The show features five San Antonio football teams, with children as young as 8 years-old.
With coaches shouting things like, “Don’t give me that soft crap” and “I don’t care how much pain you’re in, you don’t quit,” some say it’s proof children are being pushed too far in sports.
The coaches though, say it’s about teaching discipline through tough love.
But it’s prompts like these, that are getting two of the coaches in trouble: “This is where you earn your play time!” “If that kid comes across, I want you to put it in his helmet. Do you understand?” “Yes sir!” “I don’t care if you don’t’ get up. Let’s go.”
Two of the coaches now find themselves facing consequences.

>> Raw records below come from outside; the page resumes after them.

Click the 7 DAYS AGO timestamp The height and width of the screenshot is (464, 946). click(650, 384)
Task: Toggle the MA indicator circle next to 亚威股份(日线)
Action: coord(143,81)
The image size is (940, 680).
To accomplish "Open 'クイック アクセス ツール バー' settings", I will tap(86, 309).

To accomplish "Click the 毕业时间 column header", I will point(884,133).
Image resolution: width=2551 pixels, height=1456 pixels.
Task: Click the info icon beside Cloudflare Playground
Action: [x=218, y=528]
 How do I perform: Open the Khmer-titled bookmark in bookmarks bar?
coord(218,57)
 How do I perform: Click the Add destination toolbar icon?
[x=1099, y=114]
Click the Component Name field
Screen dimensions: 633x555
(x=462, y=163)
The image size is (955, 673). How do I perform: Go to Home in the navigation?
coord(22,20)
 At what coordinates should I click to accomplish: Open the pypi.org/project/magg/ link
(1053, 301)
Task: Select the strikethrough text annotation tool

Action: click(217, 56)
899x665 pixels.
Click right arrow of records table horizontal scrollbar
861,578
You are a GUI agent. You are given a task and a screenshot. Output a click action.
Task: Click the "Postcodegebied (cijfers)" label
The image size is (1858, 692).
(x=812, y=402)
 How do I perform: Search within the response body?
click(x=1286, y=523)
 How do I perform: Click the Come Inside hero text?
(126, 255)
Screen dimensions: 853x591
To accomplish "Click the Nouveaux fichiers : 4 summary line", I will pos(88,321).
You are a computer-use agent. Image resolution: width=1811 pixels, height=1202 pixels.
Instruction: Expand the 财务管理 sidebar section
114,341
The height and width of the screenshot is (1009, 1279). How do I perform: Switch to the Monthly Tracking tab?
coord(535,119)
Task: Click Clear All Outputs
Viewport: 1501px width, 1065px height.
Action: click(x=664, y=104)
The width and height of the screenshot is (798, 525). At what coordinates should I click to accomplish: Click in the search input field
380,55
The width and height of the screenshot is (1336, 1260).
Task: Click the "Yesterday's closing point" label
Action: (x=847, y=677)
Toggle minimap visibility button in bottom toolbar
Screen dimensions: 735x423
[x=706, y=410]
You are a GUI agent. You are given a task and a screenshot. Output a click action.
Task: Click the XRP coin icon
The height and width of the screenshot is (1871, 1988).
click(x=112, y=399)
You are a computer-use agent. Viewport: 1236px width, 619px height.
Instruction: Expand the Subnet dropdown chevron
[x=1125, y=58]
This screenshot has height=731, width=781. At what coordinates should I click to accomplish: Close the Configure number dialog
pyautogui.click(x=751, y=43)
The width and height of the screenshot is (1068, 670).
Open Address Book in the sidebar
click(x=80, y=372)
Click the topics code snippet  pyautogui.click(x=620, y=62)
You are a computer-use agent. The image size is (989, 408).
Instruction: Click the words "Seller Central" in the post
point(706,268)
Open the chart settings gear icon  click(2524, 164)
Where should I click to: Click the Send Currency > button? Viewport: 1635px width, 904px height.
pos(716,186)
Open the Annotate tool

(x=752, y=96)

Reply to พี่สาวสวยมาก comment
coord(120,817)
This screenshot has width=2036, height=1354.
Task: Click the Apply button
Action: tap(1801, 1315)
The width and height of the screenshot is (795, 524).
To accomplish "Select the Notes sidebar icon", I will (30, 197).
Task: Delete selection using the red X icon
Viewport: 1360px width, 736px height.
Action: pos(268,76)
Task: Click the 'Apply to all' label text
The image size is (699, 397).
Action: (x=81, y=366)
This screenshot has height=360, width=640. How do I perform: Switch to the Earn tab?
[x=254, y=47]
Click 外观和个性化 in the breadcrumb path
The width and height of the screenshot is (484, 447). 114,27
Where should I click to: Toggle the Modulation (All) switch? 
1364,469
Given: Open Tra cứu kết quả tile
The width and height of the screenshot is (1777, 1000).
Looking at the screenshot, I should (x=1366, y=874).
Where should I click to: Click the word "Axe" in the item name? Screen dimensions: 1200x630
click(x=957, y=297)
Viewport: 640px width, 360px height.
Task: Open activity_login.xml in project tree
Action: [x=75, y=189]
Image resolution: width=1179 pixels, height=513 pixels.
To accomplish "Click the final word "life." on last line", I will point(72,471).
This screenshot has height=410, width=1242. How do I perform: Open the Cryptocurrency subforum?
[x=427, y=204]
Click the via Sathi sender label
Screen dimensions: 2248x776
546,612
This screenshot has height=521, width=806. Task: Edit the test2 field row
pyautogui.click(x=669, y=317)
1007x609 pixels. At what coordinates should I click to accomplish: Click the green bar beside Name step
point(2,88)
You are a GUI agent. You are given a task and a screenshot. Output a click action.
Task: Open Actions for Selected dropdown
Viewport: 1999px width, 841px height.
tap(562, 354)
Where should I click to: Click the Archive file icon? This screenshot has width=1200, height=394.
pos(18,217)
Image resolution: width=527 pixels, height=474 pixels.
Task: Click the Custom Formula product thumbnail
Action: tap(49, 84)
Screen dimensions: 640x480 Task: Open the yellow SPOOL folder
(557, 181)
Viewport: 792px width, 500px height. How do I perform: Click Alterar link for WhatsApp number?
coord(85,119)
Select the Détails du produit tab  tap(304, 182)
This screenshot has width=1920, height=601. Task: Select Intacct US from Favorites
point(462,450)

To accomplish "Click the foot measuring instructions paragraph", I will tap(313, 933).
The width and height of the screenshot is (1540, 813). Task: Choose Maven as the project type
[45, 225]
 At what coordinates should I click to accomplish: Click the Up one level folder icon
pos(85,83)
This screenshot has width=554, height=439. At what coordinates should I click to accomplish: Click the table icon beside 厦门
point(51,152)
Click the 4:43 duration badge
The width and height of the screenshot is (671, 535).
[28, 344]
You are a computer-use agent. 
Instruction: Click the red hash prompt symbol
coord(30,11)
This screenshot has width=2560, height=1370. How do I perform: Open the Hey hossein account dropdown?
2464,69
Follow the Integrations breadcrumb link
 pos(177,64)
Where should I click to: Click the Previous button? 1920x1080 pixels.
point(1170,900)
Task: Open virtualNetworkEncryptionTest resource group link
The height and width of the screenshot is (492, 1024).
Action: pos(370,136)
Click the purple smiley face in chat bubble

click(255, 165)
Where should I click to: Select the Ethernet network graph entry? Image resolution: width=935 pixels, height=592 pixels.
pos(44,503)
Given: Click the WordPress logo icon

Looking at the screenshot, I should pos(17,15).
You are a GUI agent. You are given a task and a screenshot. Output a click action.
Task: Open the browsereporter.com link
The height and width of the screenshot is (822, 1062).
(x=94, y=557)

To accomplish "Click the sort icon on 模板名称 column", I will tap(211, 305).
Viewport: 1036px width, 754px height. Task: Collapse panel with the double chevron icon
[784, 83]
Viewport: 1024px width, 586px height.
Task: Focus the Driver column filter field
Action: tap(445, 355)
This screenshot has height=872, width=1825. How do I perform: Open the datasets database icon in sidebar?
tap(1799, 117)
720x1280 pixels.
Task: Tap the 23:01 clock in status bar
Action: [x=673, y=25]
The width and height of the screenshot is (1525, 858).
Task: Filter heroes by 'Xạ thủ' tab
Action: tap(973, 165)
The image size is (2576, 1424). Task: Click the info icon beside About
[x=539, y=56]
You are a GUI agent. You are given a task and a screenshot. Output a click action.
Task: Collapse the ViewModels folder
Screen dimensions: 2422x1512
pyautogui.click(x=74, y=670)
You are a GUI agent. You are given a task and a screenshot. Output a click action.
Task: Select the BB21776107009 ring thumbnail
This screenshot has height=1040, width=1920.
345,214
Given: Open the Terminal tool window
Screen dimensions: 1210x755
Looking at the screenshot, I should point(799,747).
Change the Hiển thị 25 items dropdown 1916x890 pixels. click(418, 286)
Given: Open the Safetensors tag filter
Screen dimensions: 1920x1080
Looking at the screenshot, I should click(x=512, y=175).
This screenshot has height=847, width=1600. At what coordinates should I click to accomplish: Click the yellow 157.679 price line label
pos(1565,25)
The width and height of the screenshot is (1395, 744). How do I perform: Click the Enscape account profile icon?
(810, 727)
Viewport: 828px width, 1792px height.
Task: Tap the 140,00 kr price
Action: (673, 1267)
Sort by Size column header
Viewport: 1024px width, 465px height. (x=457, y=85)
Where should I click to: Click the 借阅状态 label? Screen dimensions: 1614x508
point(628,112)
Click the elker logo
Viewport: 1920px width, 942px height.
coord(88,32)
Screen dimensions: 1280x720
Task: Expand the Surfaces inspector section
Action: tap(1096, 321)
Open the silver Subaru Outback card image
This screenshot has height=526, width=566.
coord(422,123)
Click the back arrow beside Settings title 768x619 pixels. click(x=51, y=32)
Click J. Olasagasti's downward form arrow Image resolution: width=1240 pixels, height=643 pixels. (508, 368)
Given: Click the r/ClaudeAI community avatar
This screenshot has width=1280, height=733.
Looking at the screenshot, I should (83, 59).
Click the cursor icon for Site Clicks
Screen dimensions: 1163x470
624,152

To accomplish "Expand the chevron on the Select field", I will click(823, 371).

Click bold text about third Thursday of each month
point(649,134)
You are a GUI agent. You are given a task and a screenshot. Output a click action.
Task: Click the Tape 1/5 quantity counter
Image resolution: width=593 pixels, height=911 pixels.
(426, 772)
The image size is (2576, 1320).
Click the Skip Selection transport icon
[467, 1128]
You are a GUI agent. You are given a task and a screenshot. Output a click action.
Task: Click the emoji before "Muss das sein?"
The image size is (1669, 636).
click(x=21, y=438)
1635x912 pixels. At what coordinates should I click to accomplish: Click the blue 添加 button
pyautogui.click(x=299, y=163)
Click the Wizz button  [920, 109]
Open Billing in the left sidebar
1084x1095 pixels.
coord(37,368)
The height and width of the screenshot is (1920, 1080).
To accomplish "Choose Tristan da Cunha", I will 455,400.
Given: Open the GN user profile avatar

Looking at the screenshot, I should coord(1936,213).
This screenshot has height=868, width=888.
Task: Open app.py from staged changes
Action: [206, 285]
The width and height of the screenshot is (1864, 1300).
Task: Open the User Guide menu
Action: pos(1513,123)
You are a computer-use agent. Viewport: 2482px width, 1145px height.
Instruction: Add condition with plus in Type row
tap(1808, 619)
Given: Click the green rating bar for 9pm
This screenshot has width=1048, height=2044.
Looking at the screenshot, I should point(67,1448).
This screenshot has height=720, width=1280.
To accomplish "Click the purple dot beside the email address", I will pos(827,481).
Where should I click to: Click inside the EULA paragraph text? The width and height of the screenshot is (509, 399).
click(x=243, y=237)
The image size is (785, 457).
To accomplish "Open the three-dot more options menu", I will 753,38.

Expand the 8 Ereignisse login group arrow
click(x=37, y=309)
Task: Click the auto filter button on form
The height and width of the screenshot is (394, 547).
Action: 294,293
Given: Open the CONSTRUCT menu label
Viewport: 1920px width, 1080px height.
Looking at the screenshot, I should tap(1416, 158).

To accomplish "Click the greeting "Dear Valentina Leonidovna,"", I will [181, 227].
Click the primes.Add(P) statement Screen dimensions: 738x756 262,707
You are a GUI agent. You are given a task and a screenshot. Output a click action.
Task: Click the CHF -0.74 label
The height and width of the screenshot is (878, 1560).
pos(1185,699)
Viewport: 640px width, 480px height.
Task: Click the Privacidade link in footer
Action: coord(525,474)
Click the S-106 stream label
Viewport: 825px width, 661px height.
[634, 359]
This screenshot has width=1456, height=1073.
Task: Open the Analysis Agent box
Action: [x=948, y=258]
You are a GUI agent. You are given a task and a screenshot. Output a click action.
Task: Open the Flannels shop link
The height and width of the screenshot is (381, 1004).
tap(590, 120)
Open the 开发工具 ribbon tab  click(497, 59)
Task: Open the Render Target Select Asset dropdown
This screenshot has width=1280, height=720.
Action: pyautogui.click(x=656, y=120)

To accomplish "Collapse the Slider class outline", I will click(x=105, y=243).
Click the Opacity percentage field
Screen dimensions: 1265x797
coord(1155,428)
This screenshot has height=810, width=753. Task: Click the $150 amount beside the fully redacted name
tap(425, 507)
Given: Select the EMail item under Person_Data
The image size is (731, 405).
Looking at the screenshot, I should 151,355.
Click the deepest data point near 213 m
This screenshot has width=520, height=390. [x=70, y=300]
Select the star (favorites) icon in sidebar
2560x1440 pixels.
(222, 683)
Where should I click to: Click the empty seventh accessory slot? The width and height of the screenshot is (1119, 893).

One has been suspended after cameras caught him telling players to hit the other team in the head. Coach Charles Chavarria admits, “I have regrets with my actions and behaviors. I do have regrets with the shows. I’ve lost a lot. “The CEO of the Texas Youth Football Association and a league parents are defending the program, saying, “I think what is not being shown is, you know, these hits in the show is not mentioning what’s happening after the fact, that the coaches are pulling the kids together to correct their actions as far as to say, this is not the proper way you tackle.”
“It is an intense activity and our kids are pushing themselves, but it’s because they have the potential for that greatness.”
Some experts though, say the aggressive techniques and hard hits are putting kids at risk of suffering serious injuries, saying, “It’s everything that’s wrong with youth football, and to some degree it’s a lot of what’s wrong with television.”
With more episodes planned to air, the debate continues about whether these young athletes are being pushed to their full potential, or being pushed past the limit.